PyPI version Python License: MIT Downloads Build Status

TSDSS is a comprehensive Python package for time series analysis and surrogate data generation. It provides a wide range of tools for statistical analysis, preprocessing, feature extraction, and surrogate data generation for both univariate and multivariate time series.

Features

Time Series Analysis

  • Basic statistics (mean, std, skewness, kurtosis)
  • Stationarity tests (ADF test, Ljung-Box test)
  • Correlation analysis (Pearson, Spearman, Kendall)
  • Spectral analysis
  • Nonlinear analysis (Lyapunov exponent, phase space reconstruction)
  • Entropy measures

Time Series Preprocessing

  • Missing value interpolation
  • Outlier detection
  • Normalization
  • Resampling
  • Feature extraction

Surrogate Data Generation

  • IAAFT (Iterative Amplitude Adjusted Fourier Transform)
  • IAAFT+ (Enhanced IAAFT)
  • IPFT (Iterative Phase-adjusted Fourier Transform)
  • AIAAFT (Adaptive IAAFT)
  • IAAWT (Iterative Amplitude Adjusted Wavelet Transform)
  • Multivariate surrogate methods
  • Bootstrap methods

Time Series Filtering

Each filter has its own characteristics and use cases:

  • Moving Average Filter: Simple and effective for reducing random noise
  • Exponential Filter: Gives more weight to recent data points
  • Savitzky-Golay Filter: Preserves higher moments of the data while smoothing
  • Kalman Filter: Optimal for tracking time-varying signals
  • Butterworth Filter: Frequency domain filtering with flat response
  • Median Filter: Excellent for removing impulse noise and outliers

For multivariate time series, the multivariate_filter function provides a unified interface to apply any of these filters to each dimension of the data.

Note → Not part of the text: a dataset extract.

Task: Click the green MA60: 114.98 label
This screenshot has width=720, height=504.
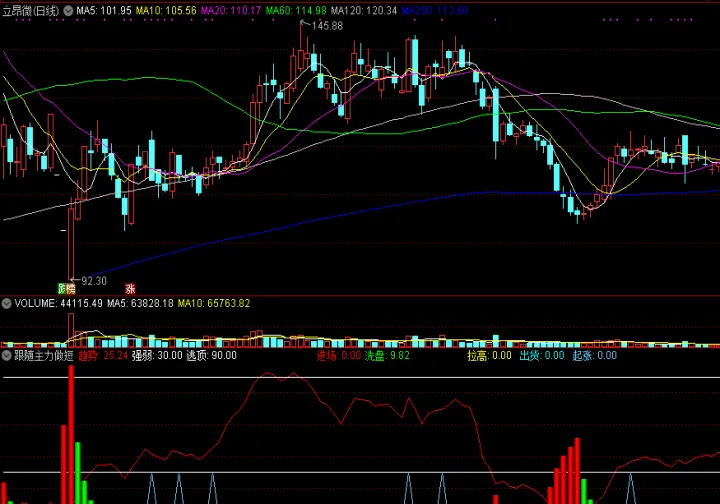Action: pos(296,9)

Key features:

  • Supports all single-variable filtering methods
  • Maintains correlations between dimensions
  • Handles errors gracefully for each dimension
  • Preserves the original data structure

Installation

pip install tsdss

Input Data Format

TSDSS accepts the following input formats:

  • NumPy arrays (1D for univariate, 2D for multivariate)
  • Pandas Series (for univariate)
  • Pandas DataFrame (for multivariate)

Example shapes:

  • Univariate: (n_samples,) or (n_samples, 1)
  • Multivariate: (n_samples, n_features)

Quick Start Examples

Basic Statistics and Analysis

import numpy as np
import pandas as pd
from tsdss  import ts_statistics, plot_decomposition, calculate_entropy

# Basic time series statistics
ts = np.random.normal(0, 1, 1000)
stats = ts_statistics(ts)
print(stats)

# Plot time series decomposition
plot_decomposition(ts)

# Calculate entropy
entropy = calculate_entropy(ts)
print(f"Entropy: {entropy}")

Time Series Preprocessing

from tsdss import interpolate_missing, detect_outliers, normalize_ts, resample_ts

# Handle missing values
ts = pd.Series([1, np.nan, 3, np.nan, 5])
ts_clean = interpolate_missing(ts, method='linear')  # Options: linear, ffill, bfill, cubic, spline

# Detect outliers
ts = np.random.normal(0, 1, 1000)
outliers = detect_outliers(ts, method='zscore', threshold=3)  # Options: zscore, iqr, mad

# Normalize data
ts_norm = normalize_ts(ts, method='zscore')  # Options: zscore, minmax, robust

# Resample time series (requires datetime index)
dates = pd.date_range('2023-01-01', periods=100, freq='D')
ts = pd.Series(np.random.randn(100), index=dates)
ts_resampled = resample_ts(ts, freq='W', method='mean')

Feature Extraction

from tsdss import extract_time_features, extract_freq_features

# Extract time domain features
ts = np.random.normal(0, 1, 1000)
time_features = extract_time_features(ts)
print("Time domain features:", time_features)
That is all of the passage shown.